Tuesday, August 4, 2020

Conservatism Has Failed

https://www.theamericanconservative.com/articles/american-conservatism-is-fiddling-while-rome-burns/

What is conservatism in America today? It’s hundreds of millions of dollars a year spent fiddling while Rome burns. It’s ideas with little to no consequence. It’s getting trampled all over by History, but while yelling Stop!

  Conservatism has failed (as has liberalism).

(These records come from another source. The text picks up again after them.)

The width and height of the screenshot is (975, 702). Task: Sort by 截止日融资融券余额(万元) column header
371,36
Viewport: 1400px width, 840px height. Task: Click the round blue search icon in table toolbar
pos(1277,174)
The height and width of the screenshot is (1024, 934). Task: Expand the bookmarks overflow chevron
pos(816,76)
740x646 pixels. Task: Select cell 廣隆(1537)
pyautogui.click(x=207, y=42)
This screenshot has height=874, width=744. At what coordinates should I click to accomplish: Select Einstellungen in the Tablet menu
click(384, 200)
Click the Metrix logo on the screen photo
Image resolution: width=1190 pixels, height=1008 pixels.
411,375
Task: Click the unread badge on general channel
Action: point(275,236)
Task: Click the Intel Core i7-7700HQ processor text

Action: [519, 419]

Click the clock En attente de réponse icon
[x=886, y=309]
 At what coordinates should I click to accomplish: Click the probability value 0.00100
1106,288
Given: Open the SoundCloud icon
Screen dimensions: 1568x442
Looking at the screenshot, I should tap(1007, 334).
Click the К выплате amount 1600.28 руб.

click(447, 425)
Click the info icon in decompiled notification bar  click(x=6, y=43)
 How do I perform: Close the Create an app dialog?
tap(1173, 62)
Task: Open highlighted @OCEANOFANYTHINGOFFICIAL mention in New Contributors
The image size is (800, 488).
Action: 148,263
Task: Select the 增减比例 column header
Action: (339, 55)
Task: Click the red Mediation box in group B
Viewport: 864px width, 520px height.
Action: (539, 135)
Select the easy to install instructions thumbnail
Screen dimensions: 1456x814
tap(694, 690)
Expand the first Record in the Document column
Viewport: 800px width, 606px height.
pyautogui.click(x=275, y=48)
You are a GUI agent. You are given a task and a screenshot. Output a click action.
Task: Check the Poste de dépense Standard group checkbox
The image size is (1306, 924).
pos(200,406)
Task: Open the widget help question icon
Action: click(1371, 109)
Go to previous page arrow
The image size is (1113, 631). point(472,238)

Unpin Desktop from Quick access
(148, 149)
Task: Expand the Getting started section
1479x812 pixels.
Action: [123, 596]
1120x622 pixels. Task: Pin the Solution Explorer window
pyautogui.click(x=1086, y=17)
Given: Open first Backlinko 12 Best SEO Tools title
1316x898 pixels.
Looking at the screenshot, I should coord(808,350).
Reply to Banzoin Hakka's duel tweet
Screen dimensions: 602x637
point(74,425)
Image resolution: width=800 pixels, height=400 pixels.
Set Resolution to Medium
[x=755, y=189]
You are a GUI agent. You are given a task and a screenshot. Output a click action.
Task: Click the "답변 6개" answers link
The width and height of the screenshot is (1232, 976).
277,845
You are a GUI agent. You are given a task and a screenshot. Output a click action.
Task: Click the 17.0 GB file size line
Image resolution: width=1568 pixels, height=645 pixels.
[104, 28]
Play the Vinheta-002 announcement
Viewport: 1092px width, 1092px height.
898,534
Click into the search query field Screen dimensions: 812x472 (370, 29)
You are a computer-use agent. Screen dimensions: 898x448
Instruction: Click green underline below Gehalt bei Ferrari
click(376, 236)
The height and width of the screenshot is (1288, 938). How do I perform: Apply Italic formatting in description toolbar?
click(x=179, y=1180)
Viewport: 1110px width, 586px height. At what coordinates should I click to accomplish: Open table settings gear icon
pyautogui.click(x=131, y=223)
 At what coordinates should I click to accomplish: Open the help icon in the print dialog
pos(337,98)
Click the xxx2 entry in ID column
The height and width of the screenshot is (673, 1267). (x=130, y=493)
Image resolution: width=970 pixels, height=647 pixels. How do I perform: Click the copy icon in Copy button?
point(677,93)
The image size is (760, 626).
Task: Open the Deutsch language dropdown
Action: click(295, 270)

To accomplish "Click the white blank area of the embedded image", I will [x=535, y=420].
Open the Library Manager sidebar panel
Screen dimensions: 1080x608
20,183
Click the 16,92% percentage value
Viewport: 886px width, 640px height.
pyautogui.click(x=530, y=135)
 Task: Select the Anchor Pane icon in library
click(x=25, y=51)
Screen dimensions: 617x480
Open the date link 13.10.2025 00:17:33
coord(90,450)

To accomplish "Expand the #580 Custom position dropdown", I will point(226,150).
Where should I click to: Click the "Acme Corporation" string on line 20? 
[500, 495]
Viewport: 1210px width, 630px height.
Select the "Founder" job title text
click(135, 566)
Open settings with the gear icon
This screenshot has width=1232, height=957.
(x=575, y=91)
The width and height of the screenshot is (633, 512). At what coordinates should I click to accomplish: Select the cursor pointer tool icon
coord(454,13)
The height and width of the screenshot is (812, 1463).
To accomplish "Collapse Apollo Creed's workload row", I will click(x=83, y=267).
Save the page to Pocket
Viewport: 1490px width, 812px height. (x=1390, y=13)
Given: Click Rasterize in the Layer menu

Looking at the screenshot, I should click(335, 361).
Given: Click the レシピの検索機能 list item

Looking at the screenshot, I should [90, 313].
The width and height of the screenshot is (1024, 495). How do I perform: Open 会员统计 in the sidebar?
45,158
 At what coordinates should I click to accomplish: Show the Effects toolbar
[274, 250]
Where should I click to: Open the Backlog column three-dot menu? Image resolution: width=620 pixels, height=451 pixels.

And yet conservatism, in its dotage, cannot shake the nagging suspicion that it no longer speaks to the country it loves, in particular to those who have no living memory of the Cold War. This dawning realization could be amplified through probing questions: is America today more conservative than it was when the conservative movement began 70 or so years ago? Is conservatism itself as conservative as it was then? On the off chance that the conservative agenda were to be implemented, would it fundamentally transform the United States of America and lead to conservative hegemony (or would it simply save us money and buy us time)?
 
Across the board, the answer is a resounding no. Conservatism must therefore overhaul itself. If it refuses, then it should be left to die with the passage of time. A new Right, in any case, is already overtaking it. 
This new right, which of yet has no name, is anchored in the realization that the conservative project in America today is fundamentally a counterrevolutionary one. We lost. They won. Painful as it is to admit, we no longer feel at home in our own country. In this progressive theocracy in which all must worship at the altar of Wokeness, conservatism, if one can still even call it that, is more about overthrowing than conserving. Burke’s edifying exhortation—“Spartam nactus es; hanc exorna” [Sparta is Yours: Adorn It, and the more general, You Were Born With Talents: Develop Them. Author: Euripides].
—must be altered to suit the times: Sparta was your inheritance, now reclaim her. The "New Right" needs a name, some intellectual coherency, and some faces to represent it. 

Perhaps "Creedalism" would be a reasonable new name ? Webster defines creedealism  as "undue insistence upon traditional statements of belief". 

Who gets to define "undue"?  I suppose "there are two genders" would be and example of "undue insistence on traditional statements of belief". 

In the dogma of "progressivism" are there any "traditional statements" that can be invoked without the approbation "undue"? 

As the linked makes clear, "conservative" is a very imprecise term today.